Research Project with Lincoln University co-joined with Birmingham and Brighton Universities

Updated: May 17, 2021

The Evergreen Care Trust was invited to be a Community partner in this project sponsored by the Wellcome Trust, which focused on the experiences of older people self-funding their care, the experiences of informal carers and family members supporting self-funders and the perspectives of stakeholders on self- funding.

The report focused on the ethical and moral dimensions of self-funded care by prioritising older people’s experiences of self-funding for the first time.

The findings highlighted that self-funders are the lynch pin to the social care system, yet their experience has been invisible. That social care challenges and tensions, like the myth of choice, are systemic and that Covid 19 has offered opportunities for greater collaboration but also exposed vital issues within the social care system.

Recommendations included, that a fundamental reform of social care is needed which acknowledges needs of self-funders, examines care costs, and improves care quality and access.

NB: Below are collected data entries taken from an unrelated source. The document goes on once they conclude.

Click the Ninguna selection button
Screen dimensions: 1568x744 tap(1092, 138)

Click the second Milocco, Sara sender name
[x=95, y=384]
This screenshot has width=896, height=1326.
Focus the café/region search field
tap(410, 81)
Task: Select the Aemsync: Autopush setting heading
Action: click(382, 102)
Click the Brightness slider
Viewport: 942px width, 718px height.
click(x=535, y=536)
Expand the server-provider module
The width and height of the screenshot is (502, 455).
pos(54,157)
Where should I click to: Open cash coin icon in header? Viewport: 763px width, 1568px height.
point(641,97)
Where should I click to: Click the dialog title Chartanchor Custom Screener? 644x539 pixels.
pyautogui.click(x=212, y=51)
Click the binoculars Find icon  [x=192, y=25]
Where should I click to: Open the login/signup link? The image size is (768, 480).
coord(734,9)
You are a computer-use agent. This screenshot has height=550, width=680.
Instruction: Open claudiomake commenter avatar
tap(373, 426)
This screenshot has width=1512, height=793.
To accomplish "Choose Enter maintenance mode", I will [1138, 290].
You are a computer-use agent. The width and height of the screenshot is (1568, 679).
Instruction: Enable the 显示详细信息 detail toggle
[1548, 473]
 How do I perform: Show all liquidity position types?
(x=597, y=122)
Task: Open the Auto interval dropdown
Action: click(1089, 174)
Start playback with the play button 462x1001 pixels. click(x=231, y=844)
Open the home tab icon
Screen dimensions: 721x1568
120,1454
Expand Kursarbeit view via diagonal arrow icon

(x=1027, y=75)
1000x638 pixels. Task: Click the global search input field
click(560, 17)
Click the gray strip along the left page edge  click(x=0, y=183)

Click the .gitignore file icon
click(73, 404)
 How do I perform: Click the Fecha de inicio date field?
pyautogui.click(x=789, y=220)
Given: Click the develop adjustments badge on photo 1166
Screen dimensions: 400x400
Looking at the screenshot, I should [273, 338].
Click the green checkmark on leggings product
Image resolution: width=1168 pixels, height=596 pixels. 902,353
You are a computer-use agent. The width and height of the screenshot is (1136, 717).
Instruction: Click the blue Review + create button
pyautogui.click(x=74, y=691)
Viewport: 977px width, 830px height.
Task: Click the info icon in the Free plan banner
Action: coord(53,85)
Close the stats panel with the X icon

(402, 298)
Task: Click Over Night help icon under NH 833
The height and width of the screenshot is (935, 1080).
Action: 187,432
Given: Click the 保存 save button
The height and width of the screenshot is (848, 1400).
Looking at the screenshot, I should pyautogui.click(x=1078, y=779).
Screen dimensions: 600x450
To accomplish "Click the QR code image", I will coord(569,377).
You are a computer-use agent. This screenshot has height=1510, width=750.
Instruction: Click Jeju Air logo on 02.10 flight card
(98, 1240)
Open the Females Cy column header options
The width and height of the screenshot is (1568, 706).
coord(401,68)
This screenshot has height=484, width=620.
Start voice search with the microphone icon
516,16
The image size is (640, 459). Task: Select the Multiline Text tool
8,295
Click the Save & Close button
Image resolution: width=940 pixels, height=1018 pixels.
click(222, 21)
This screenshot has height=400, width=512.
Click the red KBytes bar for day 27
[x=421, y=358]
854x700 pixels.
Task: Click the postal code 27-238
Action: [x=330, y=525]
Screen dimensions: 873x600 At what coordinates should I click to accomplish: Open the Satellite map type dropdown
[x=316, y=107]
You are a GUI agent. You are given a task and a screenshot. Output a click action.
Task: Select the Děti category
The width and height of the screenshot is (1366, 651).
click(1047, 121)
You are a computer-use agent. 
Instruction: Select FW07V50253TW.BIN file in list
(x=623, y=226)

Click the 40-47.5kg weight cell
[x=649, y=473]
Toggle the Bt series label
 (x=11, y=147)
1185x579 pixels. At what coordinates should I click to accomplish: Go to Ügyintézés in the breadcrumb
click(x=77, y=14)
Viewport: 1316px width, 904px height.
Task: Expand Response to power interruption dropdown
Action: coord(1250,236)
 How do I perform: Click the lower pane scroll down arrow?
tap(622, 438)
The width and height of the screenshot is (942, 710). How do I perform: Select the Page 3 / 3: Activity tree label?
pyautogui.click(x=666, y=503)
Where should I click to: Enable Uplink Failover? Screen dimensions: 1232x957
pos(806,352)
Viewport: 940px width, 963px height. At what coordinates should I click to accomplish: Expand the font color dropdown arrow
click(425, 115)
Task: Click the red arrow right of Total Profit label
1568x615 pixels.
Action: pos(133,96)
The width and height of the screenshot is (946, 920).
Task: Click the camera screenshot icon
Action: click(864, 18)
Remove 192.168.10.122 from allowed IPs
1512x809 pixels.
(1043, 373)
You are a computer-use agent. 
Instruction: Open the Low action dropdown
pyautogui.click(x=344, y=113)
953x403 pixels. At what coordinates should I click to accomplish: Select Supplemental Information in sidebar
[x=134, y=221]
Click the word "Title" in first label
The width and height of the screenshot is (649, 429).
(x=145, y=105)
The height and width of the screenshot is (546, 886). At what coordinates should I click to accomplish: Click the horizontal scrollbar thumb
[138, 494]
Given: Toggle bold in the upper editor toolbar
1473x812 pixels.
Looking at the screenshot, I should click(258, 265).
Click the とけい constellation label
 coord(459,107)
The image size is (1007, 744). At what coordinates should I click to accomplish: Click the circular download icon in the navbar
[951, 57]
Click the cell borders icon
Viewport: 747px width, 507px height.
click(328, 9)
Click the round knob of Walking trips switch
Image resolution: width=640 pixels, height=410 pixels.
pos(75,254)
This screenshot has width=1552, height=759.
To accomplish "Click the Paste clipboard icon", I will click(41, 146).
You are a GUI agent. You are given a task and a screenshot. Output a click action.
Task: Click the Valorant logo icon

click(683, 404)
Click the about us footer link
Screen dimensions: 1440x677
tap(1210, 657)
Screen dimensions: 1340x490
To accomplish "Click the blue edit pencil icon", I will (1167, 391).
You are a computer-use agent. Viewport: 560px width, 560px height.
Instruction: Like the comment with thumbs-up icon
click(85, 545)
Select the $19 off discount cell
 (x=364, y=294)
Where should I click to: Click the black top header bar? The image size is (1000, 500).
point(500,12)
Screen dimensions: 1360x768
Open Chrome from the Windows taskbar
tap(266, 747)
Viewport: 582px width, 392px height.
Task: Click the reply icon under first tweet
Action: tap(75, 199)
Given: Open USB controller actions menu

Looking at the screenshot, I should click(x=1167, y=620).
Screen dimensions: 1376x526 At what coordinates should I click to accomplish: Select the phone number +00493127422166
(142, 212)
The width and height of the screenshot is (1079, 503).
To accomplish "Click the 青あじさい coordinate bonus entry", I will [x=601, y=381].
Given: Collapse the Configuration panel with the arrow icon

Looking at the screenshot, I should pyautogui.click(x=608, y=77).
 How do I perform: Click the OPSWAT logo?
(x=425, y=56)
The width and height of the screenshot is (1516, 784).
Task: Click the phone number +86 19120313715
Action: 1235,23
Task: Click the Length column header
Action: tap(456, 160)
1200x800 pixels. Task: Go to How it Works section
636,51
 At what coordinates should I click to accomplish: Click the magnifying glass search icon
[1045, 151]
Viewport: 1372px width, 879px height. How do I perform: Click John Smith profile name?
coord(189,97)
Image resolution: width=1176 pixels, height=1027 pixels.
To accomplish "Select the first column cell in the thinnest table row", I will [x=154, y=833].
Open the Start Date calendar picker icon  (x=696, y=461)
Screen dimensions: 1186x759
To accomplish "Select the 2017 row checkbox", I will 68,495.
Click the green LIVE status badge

The need for better information for and about self-funders, and more accurate and holistic assessment of care and support needs for everyone regardless of their funding status.

Further research into the experiences of self-funders form marginalised communities is needed.

And of particular interest to the Evergreen Care Trust, is the rapidly changing ‘social care market’ and the implications for people in vulnerable situations trying to navigate and access quality care provision and care work force. Of special interest is the experience of the growing unregulated carer work force which the research recommended that their vital role be acknowledged in the development of a straightforward registration/screening system.

Evergreen Care was delighted to have had the opportunity to partner with Lincoln University in this research project and has as an organisation committed to ongoing research to ensure evidence based best practice and remaining relevant, responsive, and safe as a charity and social care provider.